A digital signature is an electronic signature with the added advantage of digital authentication technology. Put simply, digital signatures provide the evidence of origin, identity, and status of electronic transactions and documents. They provide a layer of validation and security making them more difficult to forge than a handwritten signature.
Digital signatures ensure end-to-end message integrity, prove the identity of the organization that created the digital signature, and confirm that the information originated from the signer and was not altered. If any change was made to the signed documents, it would invalidate the whole transaction.
In many regions, including the U.S., EU, and APAC, digital signatures are considered legally binding and hold the same value as traditionally signed documents.
Both terms are often used interchangeably but that is not the case. An electronic signature is a legal term defining what constitutes a record of intent to form an agreement, while a digital signature is a digital authentication technology.
Put simply, an electronic signature is similar to a digitized handwritten signature verified with the signer’s identity such as email, corporate ID, or phone number. A digital signature, on the other hand, is more secure and tamper-evident. The document is encrypted and information is permanently embedded, so if a user tries to commit any changes to the signed documents, then the digital signature will be invalidated.

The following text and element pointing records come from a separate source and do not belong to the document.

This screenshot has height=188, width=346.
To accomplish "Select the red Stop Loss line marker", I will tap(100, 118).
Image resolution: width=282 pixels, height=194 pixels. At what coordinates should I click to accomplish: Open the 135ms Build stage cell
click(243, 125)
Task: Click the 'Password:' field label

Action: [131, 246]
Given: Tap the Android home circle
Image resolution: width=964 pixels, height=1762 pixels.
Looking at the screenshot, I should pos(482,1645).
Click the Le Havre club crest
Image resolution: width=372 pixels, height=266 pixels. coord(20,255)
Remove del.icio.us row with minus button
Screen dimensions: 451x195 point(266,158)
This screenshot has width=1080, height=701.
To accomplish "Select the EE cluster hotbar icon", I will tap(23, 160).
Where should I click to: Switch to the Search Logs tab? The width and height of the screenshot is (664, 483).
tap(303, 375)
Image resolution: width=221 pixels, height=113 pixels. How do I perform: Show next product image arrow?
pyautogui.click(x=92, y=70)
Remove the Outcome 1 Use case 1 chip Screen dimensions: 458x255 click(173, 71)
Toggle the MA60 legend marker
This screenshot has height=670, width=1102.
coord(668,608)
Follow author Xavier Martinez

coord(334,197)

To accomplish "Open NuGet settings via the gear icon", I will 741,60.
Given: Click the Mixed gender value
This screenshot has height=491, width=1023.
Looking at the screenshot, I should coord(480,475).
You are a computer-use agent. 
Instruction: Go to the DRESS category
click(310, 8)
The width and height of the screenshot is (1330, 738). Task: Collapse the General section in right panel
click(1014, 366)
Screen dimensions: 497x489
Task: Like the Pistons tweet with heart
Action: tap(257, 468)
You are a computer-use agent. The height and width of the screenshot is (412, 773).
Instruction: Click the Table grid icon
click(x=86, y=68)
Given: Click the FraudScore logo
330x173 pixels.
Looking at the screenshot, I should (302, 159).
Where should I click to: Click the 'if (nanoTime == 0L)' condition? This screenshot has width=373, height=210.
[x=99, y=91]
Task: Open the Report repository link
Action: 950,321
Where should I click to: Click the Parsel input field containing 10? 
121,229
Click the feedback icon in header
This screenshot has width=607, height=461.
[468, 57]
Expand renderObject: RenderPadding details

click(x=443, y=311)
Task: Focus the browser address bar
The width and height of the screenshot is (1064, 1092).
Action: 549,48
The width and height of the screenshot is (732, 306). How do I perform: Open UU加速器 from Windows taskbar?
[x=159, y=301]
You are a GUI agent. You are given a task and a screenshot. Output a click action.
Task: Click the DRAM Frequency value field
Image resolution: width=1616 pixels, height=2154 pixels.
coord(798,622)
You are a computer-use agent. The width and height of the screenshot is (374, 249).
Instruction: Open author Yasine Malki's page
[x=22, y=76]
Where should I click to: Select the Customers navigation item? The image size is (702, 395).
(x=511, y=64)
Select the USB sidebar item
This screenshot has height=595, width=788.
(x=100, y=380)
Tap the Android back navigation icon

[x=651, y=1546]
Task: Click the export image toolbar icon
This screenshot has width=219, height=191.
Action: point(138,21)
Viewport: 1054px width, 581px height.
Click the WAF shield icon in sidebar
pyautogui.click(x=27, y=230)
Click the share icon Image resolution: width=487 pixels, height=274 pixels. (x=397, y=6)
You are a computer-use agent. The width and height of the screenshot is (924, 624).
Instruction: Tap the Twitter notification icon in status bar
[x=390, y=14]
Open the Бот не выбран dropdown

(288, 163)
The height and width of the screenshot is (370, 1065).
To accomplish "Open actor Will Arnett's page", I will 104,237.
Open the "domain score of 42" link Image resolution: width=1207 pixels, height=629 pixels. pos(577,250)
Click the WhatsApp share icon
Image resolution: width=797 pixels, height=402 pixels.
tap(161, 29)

Several countries have written laws to define an electronic signature. For example, the ESIGN Act of the U.S. defines it as a sound, symbol, or mark, made with the intent to sign. Only a few electronic signature services combine electronic signature capture processes with digital signature authentication technology to give a record of the agreement that is court admissible with strong evidential weight.
Digital signatures employ the industry-standard technology called PKI or public key infrastructure that ensures data authenticity and integrity. PKI uses an algorithm to generate two keys – one public and another, private. For a digital signature to serve as proof of authenticity, integrity, and identity, it needs matching cryptographic hashes.
When a signer signs the digital documents, a cryptographic hash is generated – let’s call it Hash1. This Hash1 is encrypted and attached to electronic documents with the help of the sender’s private key. The receiver opens the digital documents by decrypting the encrypted hash (Hash1) with the sender’s public key certificate. A cryptographic hash is generated again on the recipient’s end – let's call it Hash2. When Hash1 and Hash 2 match, it confirms that the electronic documents have not been tampered with and are legally valid.
Creating a digital signature is very easy. All you need to do is authenticate as per the Certificate Authority’s requirements when you receive a document for signing via email and proceed to “sign.” Most of the eSignature providers walk you through the entire process.
Yes, they are legal in several countries around the world. Various regions including the European Union and countries, including the U.S., UK, France, Australia, Singapore, Germany, Switzerland, and more have enacted regulations for eSignatures. Visit our legal page for more information on region-specific laws.
PKI is key to creating digital signatures. Each digital signature transaction is carried out with a set of two keys – one public and one private. PKI holds the critical information on the cryptographic public keys that are connected to a digital certificate, which authenticates the device or user sending the digital communication.
A Certificate Authority (CA) is a third-party organization responsible for ensuring the security of keys that generate digital certificates. As digital signatures rely on public and private keys, they need to be protected to ensure safety and avoid malicious use. Both the sender and the recipient must agree to use a CA.
A digital certificate is an electronic document you get from a CA. It contains the public key for a digital signature request and specifies the identity associated with a public key. The resulting digital certificate then authenticates the proof of identity of the public key, such as the name of the organization. The digital certificate is valid only for a specified time.